POLICE investigating an alleged al Qaida terror plot in the North West were today searching an additional address.
The additional address being searched by counter-terrorism officers is in Liverpool, close to where some of the suspects were arrested.
Eleven Pakistani nationals and one UK-born Briton are still being questioned at various locations in the UK in connection with the alleged plot.
The men, ten of whom hold student visas, can be detained for up to 28 days.
A Greater Manchester Police spokesman said: “Twelve suspects remain in custody in various locations across the country.
”A further address on Highgate Street, Liverpool, is also being searched, bringing the total number of addresses being searched to ten.”
Arrests were made on Wednesday at a cyber cafe and home in Cheetham Hill, Manchester and John Moores University, Liverpool.
Liverpool
Witnesses at the university said two Asian men in their mid to late 20s were held by armed police outside the main library on Maryland Street.
They described how the men were stopped as they walked past the main entrance and ordered to lie on the ground.
Terrified students were held inside the library for up to 30 minutes as the two men were searched by police before being taken away.
Two students who were in the university’s Aldham Robarts library when the arrests took place said a ‘distressed voice’ came over the Tannoy asking students to stay away from the windows for their own safety.
Craig Ahmed, 24, a business student from Maghull, Merseyside, said: “One of them was armed and was pointing his gun at two men who were ordered to lie face down on the ground.

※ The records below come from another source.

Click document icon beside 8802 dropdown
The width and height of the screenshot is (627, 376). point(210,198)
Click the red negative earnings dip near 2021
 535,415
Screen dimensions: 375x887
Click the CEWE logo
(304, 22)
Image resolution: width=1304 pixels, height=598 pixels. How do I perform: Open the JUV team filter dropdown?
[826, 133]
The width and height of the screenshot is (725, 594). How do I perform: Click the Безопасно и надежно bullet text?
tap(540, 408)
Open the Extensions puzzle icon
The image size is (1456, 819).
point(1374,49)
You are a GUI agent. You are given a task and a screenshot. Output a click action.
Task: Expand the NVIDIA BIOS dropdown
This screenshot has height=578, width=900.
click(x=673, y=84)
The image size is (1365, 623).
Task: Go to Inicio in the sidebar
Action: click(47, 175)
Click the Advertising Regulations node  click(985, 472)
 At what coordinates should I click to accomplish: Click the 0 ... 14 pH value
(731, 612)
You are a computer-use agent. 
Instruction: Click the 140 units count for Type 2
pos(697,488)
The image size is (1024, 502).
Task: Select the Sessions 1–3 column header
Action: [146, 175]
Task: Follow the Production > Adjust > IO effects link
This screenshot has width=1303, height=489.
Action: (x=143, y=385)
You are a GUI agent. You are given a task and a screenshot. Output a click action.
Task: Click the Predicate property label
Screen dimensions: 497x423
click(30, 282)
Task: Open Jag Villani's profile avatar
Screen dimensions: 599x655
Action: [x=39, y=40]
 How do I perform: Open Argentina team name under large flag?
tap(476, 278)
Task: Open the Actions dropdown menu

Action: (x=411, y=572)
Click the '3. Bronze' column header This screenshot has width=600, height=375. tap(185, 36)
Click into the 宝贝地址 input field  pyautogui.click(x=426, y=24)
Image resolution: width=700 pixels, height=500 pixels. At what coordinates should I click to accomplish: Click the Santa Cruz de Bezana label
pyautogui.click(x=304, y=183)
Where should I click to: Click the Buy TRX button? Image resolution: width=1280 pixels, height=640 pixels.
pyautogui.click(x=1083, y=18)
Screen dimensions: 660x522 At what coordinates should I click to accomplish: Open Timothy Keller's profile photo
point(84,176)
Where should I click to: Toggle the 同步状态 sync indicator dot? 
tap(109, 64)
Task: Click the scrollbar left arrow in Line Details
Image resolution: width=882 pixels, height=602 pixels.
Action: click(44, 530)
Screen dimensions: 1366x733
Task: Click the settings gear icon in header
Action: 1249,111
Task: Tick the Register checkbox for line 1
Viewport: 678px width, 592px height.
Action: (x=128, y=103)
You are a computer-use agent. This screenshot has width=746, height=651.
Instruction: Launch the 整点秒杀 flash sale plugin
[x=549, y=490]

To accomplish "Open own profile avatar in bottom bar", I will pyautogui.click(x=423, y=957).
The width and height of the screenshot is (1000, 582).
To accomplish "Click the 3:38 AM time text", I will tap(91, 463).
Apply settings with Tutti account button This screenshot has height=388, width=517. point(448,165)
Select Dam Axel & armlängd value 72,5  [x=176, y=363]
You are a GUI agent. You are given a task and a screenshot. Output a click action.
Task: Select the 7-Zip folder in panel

“They looked like students; one was wearing tracksuit bottoms and a hooded top and the other had a Puffa-style jacket on.
“There was talk that they had a bomb and it spread like wildfire around the building.”
Manchester
The cafe in the basement of a row of shops on a main road has a sign outside advertising itself as Cyber Net Cafe and computer repair shop.
Up to three men were taken from the cafe by police, according to locals.
Mesu Raza, who lives in a flat above the cafe, said: “They had handcuffs on, they were Asian men, and the police were armed.”
A woman living close to one of the Cheetham Hill addresses raided by police said three men were taken away.
The men had lived in the row of terraces for around a year and attended a mosque, she said.
She said: “They were just nice neighbours, not noisy.”